## Dataset
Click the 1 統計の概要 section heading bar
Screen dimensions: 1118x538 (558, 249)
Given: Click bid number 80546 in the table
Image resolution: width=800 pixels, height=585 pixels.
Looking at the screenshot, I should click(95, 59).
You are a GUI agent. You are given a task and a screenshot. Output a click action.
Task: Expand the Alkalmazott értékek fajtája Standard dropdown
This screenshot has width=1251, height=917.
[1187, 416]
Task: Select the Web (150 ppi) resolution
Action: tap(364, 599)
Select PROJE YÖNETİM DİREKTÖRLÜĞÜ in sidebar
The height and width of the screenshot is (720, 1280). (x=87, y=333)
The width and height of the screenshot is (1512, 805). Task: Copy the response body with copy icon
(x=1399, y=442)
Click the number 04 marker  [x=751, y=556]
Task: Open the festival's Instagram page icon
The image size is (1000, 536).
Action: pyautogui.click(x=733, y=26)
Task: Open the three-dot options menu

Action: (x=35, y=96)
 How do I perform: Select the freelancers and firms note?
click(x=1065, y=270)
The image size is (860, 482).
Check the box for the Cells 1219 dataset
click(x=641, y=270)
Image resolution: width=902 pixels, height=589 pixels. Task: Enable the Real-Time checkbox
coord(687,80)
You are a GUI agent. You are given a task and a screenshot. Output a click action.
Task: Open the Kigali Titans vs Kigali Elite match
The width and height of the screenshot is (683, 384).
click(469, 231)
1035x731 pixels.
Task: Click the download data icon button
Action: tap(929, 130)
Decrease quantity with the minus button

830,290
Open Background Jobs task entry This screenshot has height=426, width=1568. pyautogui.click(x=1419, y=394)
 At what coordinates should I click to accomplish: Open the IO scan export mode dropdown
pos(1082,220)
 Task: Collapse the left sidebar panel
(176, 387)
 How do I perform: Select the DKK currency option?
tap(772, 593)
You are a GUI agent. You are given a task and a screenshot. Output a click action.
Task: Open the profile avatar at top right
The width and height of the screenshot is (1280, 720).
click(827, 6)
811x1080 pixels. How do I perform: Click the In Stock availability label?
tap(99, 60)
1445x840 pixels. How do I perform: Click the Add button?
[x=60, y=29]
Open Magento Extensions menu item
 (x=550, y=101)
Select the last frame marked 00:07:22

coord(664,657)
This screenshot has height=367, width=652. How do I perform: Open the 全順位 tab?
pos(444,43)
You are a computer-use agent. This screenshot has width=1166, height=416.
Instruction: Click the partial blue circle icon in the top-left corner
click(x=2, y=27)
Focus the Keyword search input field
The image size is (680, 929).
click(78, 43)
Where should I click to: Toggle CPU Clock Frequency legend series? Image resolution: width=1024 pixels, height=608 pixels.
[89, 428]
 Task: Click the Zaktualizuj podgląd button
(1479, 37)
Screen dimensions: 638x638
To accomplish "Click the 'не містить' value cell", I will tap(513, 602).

## What is expected
In the entries above, find every line holding the word "number" and copy it out.

## Written solution
Given: Click bid number 80546 in the table
Click the number 04 marker  [x=751, y=556]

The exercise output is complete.